BEGIN DATA EXTRACTS

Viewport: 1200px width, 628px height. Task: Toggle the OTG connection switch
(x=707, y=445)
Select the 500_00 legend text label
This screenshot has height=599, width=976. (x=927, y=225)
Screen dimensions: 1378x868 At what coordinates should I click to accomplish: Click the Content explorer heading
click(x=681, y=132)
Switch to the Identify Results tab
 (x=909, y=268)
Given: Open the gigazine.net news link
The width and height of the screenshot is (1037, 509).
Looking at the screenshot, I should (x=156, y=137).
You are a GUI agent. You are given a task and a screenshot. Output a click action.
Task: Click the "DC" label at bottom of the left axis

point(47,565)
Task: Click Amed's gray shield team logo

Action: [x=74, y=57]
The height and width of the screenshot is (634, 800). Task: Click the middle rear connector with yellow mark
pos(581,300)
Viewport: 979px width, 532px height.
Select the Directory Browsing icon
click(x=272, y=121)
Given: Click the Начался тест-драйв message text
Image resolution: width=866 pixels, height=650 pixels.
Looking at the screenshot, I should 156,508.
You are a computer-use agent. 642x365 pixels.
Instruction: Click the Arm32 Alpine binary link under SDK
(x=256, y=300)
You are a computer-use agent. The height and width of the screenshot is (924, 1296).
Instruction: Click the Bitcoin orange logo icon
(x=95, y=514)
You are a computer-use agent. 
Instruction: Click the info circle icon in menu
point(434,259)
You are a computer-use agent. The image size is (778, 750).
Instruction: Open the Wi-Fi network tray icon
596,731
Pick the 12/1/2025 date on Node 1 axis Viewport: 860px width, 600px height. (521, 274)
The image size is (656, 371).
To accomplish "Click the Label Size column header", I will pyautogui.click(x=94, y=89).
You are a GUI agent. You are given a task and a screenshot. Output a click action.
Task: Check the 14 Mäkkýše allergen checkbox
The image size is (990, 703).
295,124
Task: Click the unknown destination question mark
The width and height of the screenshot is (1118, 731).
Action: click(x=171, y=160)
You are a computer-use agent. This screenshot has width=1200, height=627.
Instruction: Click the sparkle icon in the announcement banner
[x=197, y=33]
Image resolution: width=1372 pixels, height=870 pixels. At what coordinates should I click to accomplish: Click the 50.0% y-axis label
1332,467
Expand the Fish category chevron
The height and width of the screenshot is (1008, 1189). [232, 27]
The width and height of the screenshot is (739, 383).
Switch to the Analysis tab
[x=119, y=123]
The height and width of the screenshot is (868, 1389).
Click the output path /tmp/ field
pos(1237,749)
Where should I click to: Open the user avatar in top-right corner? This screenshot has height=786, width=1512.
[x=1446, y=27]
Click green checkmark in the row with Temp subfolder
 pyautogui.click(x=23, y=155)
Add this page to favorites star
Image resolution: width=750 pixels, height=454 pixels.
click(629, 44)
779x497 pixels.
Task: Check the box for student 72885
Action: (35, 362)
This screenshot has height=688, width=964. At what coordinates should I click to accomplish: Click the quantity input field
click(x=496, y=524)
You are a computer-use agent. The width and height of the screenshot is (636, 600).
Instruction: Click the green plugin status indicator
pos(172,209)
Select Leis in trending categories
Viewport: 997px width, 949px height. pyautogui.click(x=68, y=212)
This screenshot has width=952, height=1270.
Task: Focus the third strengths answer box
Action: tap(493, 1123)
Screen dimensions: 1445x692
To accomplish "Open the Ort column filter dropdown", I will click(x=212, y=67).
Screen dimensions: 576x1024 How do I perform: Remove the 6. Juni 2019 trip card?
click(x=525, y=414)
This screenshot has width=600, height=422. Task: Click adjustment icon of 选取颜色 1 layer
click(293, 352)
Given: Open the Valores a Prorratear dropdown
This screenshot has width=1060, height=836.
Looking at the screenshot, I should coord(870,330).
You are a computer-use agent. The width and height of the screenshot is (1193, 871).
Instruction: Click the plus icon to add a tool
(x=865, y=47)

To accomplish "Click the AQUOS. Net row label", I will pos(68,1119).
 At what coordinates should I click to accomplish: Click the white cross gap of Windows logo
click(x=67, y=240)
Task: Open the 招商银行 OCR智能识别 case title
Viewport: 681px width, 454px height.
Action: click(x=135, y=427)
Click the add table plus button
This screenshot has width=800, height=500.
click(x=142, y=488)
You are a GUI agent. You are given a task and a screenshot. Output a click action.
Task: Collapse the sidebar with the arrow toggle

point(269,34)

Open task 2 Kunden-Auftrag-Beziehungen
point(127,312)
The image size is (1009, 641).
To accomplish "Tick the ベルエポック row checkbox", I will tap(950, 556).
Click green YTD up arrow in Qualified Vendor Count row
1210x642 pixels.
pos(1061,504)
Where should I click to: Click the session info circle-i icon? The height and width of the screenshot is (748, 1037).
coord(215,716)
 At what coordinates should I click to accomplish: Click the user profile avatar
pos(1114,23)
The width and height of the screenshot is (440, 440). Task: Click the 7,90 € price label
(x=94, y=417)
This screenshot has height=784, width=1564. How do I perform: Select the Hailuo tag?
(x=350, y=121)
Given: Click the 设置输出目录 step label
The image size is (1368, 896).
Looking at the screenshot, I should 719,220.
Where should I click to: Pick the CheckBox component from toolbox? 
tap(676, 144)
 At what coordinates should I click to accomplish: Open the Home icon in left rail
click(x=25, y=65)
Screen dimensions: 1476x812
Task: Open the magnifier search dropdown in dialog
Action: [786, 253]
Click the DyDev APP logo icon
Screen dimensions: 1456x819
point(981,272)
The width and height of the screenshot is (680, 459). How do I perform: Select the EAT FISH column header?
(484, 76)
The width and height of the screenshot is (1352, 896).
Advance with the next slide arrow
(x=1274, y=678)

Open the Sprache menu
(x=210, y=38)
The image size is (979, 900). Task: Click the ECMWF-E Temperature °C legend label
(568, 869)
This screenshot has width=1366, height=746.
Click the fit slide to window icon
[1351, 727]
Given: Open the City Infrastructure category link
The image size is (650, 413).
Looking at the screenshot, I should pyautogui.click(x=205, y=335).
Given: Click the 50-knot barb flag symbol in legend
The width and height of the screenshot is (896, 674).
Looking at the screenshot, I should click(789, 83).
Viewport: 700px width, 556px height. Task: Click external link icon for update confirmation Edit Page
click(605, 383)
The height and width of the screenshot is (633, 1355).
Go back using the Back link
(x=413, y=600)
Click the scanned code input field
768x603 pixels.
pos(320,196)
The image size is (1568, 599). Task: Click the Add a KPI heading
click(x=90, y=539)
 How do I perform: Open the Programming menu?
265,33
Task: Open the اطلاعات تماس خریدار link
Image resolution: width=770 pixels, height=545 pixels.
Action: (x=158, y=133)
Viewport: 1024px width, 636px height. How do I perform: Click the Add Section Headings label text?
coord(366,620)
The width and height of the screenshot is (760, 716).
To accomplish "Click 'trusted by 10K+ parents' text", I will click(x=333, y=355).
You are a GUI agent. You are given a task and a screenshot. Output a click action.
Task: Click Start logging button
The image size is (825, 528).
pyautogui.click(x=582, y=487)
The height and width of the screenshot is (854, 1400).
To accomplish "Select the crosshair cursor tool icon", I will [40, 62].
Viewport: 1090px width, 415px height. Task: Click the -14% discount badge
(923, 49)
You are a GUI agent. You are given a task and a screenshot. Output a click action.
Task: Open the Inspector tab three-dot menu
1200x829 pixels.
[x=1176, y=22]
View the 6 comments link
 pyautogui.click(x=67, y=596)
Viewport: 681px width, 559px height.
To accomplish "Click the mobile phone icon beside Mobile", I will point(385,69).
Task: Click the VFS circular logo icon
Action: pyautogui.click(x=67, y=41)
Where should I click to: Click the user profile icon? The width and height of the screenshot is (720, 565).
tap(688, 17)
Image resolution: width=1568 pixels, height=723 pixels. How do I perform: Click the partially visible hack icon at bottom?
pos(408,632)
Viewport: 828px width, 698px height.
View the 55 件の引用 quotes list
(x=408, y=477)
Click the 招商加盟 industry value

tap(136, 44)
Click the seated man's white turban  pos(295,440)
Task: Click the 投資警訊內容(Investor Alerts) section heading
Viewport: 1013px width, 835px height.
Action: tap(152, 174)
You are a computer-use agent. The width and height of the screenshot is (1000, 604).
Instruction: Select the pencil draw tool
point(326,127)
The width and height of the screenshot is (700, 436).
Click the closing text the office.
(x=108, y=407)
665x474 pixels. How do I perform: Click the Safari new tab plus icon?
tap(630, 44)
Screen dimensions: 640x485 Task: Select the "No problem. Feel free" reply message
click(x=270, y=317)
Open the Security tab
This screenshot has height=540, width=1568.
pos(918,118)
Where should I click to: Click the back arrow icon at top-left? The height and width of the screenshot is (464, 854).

END DATA EXTRACTS

Output, from the data above, the lines from the line with "Image resolution: width=866" to the line with "is (636, 600)." exactly as they stand, both ends included and nothing else.

### ANSWER TO THIS TASK
Image resolution: width=866 pixels, height=650 pixels.
Looking at the screenshot, I should 156,508.
You are a computer-use agent. 642x365 pixels.
Instruction: Click the Arm32 Alpine binary link under SDK
(x=256, y=300)
You are a computer-use agent. The height and width of the screenshot is (924, 1296).
Instruction: Click the Bitcoin orange logo icon
(x=95, y=514)
You are a computer-use agent. 
Instruction: Click the info circle icon in menu
point(434,259)
You are a computer-use agent. The image size is (778, 750).
Instruction: Open the Wi-Fi network tray icon
596,731
Pick the 12/1/2025 date on Node 1 axis Viewport: 860px width, 600px height. (521, 274)
The image size is (656, 371).
To accomplish "Click the Label Size column header", I will pyautogui.click(x=94, y=89).
You are a GUI agent. You are given a task and a screenshot. Output a click action.
Task: Check the 14 Mäkkýše allergen checkbox
The image size is (990, 703).
295,124
Task: Click the unknown destination question mark
The width and height of the screenshot is (1118, 731).
Action: click(x=171, y=160)
You are a computer-use agent. This screenshot has width=1200, height=627.
Instruction: Click the sparkle icon in the announcement banner
[x=197, y=33]
Image resolution: width=1372 pixels, height=870 pixels. At what coordinates should I click to accomplish: Click the 50.0% y-axis label
1332,467
Expand the Fish category chevron
The height and width of the screenshot is (1008, 1189). [232, 27]
The width and height of the screenshot is (739, 383).
Switch to the Analysis tab
[x=119, y=123]
The height and width of the screenshot is (868, 1389).
Click the output path /tmp/ field
pos(1237,749)
Where should I click to: Open the user avatar in top-right corner? This screenshot has height=786, width=1512.
[x=1446, y=27]
Click green checkmark in the row with Temp subfolder
 pyautogui.click(x=23, y=155)
Add this page to favorites star
Image resolution: width=750 pixels, height=454 pixels.
click(629, 44)
779x497 pixels.
Task: Check the box for student 72885
Action: (35, 362)
This screenshot has height=688, width=964. At what coordinates should I click to accomplish: Click the quantity input field
click(x=496, y=524)
You are a computer-use agent. The width and height of the screenshot is (636, 600).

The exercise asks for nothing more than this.